The Perfect Roast?

Under Developed Coffee Roast For Sale

There's a phrase I've been guilty of using in the past, but now really bugs me. The gist of it is:

"I'm just trying to roast the coffee to show its best qualities, without showing my influence over it."

Yes, there are amazing characteristics latent in some coffees, and you can surely ruin those with too heavy a hand (er.. too heavy a roast). But here is my problem. The coffee trade is a value-added agriculture endeavor. At each step of the way, there is value added to the product and the price of the product increases accordingly. If you aren't adding any value through your roasting and it is only these inherent qualities which make a coffee special, then how on earth are you going to charge the prices that you're asking?

In the past few years, the "perfect roast"  has meant a very light roast, just a few seconds past the end of first crack (or, regrettably, even earlier).   You would think "roasting" had become a bad word. You hear people say "I don't want to taste 'roast' in the coffee." What? Unless you want a mouth full of astringency and possibly a stomach ache, you DO actually need to roast coffee before drinking it. And that requires you make decisions. Under-roasting is being applied to all kinds of green coffees with the same lack of fore-thought that dark roasting used to be slathered on everything.  The issue might stem from some confusion between the brightness that comes from good acidity, and what seems like brightness from light roasting.

Justin Carabello of Carabello Coffee says:

"[Roasting]'s  my part of the whole process from seed to cup. I'm the roaster, the one who helps transform [the coffee] from green to brown."
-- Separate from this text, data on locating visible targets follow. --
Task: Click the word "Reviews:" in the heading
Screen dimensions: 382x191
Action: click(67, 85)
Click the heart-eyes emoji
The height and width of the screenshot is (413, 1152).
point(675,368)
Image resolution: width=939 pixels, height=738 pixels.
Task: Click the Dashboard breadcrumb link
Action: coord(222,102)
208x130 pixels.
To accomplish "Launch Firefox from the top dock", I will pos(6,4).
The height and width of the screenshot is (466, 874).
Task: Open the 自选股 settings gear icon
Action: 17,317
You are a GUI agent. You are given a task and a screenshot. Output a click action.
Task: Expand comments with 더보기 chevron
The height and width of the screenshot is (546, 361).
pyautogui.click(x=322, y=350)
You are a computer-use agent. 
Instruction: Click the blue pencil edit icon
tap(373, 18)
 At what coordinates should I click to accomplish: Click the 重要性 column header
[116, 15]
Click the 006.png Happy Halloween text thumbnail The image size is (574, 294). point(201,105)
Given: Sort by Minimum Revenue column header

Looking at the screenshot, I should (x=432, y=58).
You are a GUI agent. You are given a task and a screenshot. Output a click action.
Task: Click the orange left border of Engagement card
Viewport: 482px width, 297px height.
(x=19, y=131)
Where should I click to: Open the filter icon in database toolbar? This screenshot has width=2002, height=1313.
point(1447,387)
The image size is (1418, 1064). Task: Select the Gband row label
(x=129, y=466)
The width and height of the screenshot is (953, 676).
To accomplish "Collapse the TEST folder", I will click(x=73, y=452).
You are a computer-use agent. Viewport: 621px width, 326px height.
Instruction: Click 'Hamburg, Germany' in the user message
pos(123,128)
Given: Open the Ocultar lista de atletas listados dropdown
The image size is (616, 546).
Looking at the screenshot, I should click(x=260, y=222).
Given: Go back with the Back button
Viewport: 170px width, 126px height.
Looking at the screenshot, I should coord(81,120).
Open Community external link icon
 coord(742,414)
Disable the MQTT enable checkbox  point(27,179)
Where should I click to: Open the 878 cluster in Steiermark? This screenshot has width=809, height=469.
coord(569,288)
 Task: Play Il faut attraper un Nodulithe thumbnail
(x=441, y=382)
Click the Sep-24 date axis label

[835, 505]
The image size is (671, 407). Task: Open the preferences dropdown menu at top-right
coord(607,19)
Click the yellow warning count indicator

There is no perfect roast for any particular coffee, and the idea that there issuch a thing is the root of the dilemma.  Getting fixated on the nailing the "perfect roast" can mean that you end up missing something else really surprising and amazing about a coffee.  Commercial roasters sometimes get locked into one roast as their signature - and then stop experimenting.  From a home roasting perspective, there is more room for experimentation, since the audience for your roasts is mainly yourself.

What gets lost is the importance of roast development, or controlling different aspects of the roast to pull out different characteristics of the coffee.  Sweetness, body, and acidity are all greatly affected by decisions you make at certain times during the roast. You can shape the roast so that  brightness is more front-loaded or more in the finish, or so that the sweetness is more fruited or more bittersweet-cocoa. Depending on the coffee and how you're brewing it, or selling it for someone else to brew, this is such an important skill to learn.

Great coffee isn't just the exotic. The great coffee experience can be something that's sweet, clean, and balanced. That's a great coffee experience, for anyone, at anytime. Great coffee is any number of things, including approachable and accessible.

 

The Perfect Roast

I originally started roasting coffee because everything one could buy was predicated on the black shiny bean of a certain company that has a pleasant pagan like girl for a logo the one curiously despised by certain fanatical groups of christians. I see even they (not the christians) now sell a version of their roasted beans deceptively called 'blond.' I was intrigued I'll admit so I went to this place and saw for myself but to me these blond beans looked more 'Viennese' as it were, so I think the wall of corporate conservatism cannot actually be breached as their tendency to cling to outmoded thinking of the past that made money will make money now, just market an idea but serve the same product just not as shiny and let the mad men make it so. In my personal experience of roasting green coffee reaching the first crack brooked no discussion but also it was apparent after some experience when your small room filled with smoke to continue beyond this 'stage' was to your peril. Even the general public will at some point realize they've been had and the king has no clothes and they were chumps once more.

Too much hate

I find the criticism in this piece overblown.  Caralemization is fairly one-dimensional compared to other flavors accessible in coffee.  What complexity is present in caramelization is less unique from bean to bean than other flavor components.  If a roasters is trying to showcase what is unique about a bean, avoiding too much expression of caramelization is a reasonable decision and seems aptly described as "avoiding influence over the bean".

Roast Flavor?

I think this statement "I don't want to taste 'roast' in the coffee." may actually be some folks don't know how to express themselves specifically in this matter. What they may be referring to is "I don't want to taste 'charcoal' in the coffee".  Over roasting is every bit as bad as under roasting, but it's over roasting that is predominant in commerical coffees, at least in my experience.

For myself, if I read in the cupping notes  "fruit" at City and "chocolate" at Full City+, I'm heading for those 2nd snaps.